The Hubbard Squash Project was a seed-sharing initiative that involved growing squash, exchanging seeds and stories with other farmers, hosting dinners, as well as a series of education programs and a small publication. Local farms have been growing and saving Hubbard Squash seeds for many years. In the development of this particular project, several seasons were spent cultivating this squash in Trampas, NM where a relationship was formed with the plant and as a food source native to New Mexico.  Most of the growers that were involved in the seed exchange spent time on the farm and grew familiar with the squash; many went on to various places to start their own farms.


The project developed over a year as part of the Santa Fe Art Institute's Food Justice-themed residency program. Collaborating partners: Ann Schnake of MobileInTent, Ursula Marie Berzborn, Victor Figueroa Infante & Marlet Torres Martinez of la compania de artes vivas ALARETE, Lida Nosrati & Keith Guambana Smith.


The Trampas Hubbard Squash is native to New Mexico and carries a story specific to place. Growing the squash became a way to form and share a new awareness of this traditional food source and became an impetus for extending communities.

As part of a seed exchange, four growers across the U.S. received a package containing Hubbard Squash seeds and a manual designed to tell the story of this landrace variety. The seed became a contract between the grower and the continuation of a living native seed culture, a food source and also a form of food justice. Each grower documented their crop, shared images, soil samples, and a fully grown squash.


A used farm pallet was made into a frame and filled with native Hubbard squash grown there during that season. The squash was distributed within the Santa Fe community - at farmers markets, natural food stores, to chefs, neighbors and artists in residence at SFAI. Over a two-week period the pallet frame was filled and emptied, marking time as well as the distribution and consumption of a native food source. Distribution was therefore a sculpture and a performance but also a way to distribute food.



Three Sisters Dinner was a performative installation of seeds and squash, an exchange of native food grown at Jubilee Farm. As part of the Hubbard Squash Project, Food Justice residents at Santa Fe Art Institute were invited to the event. The dinner brought community together around the ritual of eating, sculpture, performance and big ideas.

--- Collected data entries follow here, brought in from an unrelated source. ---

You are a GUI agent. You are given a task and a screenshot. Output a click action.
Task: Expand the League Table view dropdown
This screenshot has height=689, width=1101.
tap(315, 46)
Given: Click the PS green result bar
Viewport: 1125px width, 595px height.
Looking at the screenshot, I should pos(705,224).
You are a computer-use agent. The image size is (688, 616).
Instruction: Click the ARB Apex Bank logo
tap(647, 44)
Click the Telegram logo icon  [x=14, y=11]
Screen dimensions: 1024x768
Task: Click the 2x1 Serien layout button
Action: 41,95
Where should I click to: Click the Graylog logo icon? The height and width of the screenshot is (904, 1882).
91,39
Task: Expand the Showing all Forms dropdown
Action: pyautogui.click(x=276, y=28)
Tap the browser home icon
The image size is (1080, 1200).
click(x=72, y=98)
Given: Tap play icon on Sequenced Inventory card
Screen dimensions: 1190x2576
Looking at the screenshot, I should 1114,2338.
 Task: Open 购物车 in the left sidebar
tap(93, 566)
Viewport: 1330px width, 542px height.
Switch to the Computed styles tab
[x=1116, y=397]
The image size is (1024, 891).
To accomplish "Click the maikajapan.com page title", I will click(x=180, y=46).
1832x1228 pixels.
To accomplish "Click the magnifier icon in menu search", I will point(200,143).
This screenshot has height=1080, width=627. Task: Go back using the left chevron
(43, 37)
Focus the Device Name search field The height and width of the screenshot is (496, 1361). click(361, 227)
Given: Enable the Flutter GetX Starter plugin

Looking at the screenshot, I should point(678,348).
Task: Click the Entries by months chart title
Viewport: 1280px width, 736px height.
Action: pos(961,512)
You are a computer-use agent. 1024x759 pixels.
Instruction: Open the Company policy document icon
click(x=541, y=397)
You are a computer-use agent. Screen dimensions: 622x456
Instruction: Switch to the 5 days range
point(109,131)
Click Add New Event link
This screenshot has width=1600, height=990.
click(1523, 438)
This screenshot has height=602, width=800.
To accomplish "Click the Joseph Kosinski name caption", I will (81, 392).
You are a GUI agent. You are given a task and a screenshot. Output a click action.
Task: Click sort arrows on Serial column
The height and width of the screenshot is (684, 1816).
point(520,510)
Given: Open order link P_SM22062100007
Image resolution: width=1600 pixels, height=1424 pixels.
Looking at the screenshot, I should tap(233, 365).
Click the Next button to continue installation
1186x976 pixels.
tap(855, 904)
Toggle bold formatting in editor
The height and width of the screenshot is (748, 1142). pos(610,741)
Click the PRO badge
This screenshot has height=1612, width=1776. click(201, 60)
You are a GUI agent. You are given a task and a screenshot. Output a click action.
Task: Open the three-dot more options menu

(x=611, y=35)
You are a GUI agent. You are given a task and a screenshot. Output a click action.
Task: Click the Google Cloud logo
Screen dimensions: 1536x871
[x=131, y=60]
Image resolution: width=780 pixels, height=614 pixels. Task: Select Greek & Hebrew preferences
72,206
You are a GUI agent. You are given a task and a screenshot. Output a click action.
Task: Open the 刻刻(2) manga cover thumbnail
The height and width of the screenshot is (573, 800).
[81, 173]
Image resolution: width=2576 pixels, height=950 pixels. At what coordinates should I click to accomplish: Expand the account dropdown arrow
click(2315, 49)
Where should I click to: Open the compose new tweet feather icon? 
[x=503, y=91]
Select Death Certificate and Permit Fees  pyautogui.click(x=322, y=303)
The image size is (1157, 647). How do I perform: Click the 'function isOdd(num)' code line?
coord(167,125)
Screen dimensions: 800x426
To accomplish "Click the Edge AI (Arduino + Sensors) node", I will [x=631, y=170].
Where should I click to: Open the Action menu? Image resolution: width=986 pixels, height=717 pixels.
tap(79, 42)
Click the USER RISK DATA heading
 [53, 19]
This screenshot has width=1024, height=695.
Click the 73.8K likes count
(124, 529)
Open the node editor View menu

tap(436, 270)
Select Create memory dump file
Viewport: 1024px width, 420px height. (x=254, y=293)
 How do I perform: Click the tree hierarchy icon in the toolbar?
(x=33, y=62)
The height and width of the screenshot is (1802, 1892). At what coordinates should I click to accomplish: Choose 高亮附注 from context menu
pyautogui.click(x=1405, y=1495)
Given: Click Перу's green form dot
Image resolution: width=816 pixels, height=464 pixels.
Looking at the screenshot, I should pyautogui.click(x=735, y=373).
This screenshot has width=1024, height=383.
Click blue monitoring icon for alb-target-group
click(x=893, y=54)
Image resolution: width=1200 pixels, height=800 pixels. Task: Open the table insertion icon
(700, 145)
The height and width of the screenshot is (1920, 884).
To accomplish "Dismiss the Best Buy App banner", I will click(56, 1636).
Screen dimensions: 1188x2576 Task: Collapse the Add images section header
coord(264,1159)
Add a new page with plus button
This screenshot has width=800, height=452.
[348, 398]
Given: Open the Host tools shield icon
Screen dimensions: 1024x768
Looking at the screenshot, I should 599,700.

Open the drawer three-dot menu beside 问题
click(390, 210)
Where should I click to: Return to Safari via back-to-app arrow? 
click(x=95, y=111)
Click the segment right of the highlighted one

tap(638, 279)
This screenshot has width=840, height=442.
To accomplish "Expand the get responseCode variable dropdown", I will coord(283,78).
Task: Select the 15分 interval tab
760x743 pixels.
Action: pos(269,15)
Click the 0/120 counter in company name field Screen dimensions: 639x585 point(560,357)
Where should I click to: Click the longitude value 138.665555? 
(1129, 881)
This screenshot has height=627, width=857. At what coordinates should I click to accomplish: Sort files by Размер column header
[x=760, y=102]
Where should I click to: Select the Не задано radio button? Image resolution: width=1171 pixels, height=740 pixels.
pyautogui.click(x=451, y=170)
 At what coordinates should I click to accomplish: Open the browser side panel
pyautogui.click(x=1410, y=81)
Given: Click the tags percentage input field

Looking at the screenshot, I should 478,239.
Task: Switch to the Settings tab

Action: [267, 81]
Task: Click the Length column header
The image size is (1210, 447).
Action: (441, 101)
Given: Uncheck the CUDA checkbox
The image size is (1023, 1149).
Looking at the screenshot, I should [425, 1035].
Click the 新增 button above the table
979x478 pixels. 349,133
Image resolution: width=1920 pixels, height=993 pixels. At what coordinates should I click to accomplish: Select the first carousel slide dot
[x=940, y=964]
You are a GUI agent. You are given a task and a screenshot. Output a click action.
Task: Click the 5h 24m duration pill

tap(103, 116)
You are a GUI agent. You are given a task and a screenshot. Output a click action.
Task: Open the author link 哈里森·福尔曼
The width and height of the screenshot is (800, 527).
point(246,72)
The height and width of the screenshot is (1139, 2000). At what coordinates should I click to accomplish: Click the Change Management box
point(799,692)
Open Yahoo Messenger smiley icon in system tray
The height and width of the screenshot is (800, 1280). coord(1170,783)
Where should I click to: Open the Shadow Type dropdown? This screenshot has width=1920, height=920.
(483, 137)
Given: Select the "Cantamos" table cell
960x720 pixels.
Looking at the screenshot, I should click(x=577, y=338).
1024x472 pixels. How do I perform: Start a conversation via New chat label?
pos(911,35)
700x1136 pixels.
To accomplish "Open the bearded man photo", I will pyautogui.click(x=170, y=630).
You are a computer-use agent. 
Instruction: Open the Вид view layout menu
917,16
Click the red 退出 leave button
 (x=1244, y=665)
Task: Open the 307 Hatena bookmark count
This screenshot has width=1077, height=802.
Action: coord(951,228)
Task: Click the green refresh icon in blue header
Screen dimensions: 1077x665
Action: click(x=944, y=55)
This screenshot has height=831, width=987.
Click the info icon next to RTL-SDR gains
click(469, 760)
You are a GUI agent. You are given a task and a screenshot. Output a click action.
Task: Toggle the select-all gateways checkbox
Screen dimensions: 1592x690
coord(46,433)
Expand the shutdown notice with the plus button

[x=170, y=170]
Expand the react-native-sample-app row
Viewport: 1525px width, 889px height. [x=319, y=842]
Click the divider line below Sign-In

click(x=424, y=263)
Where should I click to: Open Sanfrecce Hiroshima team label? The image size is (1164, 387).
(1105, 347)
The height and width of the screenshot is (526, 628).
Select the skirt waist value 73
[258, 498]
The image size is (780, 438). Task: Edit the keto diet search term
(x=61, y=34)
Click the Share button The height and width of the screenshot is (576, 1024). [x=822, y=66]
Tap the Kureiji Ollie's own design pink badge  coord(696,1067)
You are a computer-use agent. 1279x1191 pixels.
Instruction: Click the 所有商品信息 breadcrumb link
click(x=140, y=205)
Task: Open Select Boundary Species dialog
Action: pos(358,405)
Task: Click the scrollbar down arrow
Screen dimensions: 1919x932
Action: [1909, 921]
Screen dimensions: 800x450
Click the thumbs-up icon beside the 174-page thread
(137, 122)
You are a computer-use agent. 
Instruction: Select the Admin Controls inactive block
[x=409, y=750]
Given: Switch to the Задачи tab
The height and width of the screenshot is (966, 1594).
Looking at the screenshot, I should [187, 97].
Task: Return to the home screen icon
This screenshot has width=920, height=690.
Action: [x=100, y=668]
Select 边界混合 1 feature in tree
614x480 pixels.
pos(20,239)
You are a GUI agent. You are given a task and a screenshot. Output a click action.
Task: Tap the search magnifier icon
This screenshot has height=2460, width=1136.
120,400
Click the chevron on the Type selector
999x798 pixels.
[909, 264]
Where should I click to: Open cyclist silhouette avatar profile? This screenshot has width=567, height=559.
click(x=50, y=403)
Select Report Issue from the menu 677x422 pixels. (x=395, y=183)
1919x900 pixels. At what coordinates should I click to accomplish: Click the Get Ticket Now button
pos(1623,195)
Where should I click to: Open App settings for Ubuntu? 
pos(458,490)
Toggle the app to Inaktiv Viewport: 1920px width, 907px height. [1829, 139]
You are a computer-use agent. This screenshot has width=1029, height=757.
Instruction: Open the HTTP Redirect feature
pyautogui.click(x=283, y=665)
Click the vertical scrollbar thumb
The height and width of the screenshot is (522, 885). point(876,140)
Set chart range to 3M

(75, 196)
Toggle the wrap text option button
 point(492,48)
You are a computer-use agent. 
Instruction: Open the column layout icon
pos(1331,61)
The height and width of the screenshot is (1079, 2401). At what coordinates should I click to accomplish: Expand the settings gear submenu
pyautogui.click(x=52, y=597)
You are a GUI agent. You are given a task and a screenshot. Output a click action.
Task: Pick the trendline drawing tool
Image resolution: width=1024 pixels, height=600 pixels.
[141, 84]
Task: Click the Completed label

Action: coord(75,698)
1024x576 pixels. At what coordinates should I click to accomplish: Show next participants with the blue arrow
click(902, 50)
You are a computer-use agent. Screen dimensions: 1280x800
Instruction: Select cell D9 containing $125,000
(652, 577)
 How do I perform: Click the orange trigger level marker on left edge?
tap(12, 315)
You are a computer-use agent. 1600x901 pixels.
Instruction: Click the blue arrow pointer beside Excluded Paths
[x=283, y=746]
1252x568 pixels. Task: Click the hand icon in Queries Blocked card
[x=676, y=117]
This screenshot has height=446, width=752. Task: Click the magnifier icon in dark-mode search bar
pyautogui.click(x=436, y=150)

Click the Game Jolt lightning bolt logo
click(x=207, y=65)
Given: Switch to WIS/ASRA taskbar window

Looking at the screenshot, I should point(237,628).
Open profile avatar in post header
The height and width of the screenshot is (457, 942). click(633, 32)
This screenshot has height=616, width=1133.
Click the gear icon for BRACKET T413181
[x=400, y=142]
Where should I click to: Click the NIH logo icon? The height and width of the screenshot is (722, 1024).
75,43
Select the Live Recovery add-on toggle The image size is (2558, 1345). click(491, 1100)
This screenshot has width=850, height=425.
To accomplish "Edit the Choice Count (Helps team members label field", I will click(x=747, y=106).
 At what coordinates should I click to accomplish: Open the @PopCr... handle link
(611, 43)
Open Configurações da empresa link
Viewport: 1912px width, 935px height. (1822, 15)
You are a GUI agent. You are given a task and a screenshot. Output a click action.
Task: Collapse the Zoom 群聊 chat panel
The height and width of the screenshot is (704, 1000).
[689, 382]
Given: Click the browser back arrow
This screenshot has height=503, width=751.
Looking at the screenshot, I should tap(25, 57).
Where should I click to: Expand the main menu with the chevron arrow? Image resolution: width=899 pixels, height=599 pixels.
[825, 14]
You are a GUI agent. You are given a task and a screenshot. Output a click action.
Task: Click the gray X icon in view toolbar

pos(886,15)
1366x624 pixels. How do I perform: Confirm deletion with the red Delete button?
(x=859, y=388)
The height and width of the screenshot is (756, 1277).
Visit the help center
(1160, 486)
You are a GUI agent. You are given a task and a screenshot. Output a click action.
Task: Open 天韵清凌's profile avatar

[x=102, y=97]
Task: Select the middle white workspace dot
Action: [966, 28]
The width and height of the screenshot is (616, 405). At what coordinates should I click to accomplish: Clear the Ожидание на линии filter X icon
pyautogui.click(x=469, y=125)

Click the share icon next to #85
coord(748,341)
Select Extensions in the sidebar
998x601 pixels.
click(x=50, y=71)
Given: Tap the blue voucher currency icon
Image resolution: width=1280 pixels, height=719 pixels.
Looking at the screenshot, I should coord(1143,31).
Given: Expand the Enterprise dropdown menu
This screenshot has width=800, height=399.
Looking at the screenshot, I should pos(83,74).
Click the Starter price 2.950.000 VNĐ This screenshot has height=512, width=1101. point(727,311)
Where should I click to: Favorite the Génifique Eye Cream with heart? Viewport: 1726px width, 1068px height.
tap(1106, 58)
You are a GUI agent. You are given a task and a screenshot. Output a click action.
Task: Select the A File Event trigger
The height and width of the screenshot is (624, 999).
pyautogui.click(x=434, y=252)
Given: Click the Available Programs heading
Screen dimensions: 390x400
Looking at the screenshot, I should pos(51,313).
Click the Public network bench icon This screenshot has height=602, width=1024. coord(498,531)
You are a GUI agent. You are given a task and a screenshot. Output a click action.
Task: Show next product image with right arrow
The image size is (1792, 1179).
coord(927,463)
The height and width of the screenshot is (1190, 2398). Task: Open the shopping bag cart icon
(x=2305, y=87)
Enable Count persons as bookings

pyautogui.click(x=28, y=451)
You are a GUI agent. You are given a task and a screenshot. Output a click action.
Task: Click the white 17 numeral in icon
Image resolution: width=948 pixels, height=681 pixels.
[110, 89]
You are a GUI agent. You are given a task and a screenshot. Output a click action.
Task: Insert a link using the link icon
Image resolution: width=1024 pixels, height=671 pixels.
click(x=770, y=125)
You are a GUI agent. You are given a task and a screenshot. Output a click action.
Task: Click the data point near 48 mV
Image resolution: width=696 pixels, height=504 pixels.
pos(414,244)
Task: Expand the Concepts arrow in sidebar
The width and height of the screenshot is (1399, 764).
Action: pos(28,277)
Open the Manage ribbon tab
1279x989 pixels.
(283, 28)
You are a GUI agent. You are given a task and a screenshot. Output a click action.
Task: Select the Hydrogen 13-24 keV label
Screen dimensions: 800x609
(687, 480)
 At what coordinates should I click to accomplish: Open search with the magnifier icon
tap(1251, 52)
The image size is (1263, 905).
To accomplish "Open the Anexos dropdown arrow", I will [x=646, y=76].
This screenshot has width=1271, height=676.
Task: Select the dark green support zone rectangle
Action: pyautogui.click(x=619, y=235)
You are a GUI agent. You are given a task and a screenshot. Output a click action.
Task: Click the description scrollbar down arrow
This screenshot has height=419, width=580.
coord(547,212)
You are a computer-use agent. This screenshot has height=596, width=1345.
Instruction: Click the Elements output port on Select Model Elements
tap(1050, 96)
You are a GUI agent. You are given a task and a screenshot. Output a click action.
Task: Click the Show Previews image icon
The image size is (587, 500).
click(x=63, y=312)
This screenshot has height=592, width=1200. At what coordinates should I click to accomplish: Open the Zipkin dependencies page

The project introduced the story of the seed to children to further knowledge and understanding about food security. Creative programming, designed as part of the Hubbard Squash Project brought diverse groups of children to the farm from the Santa Fe Waldorf School, and LaTierra Montessori Charter School at Moving Arts in Espanola, NM. The children participated in sensory-based activities, explored the squash and growing techniques, learned drawing and painting, and made seed libraries. Community-building extended to the families of the children who brought seeds home.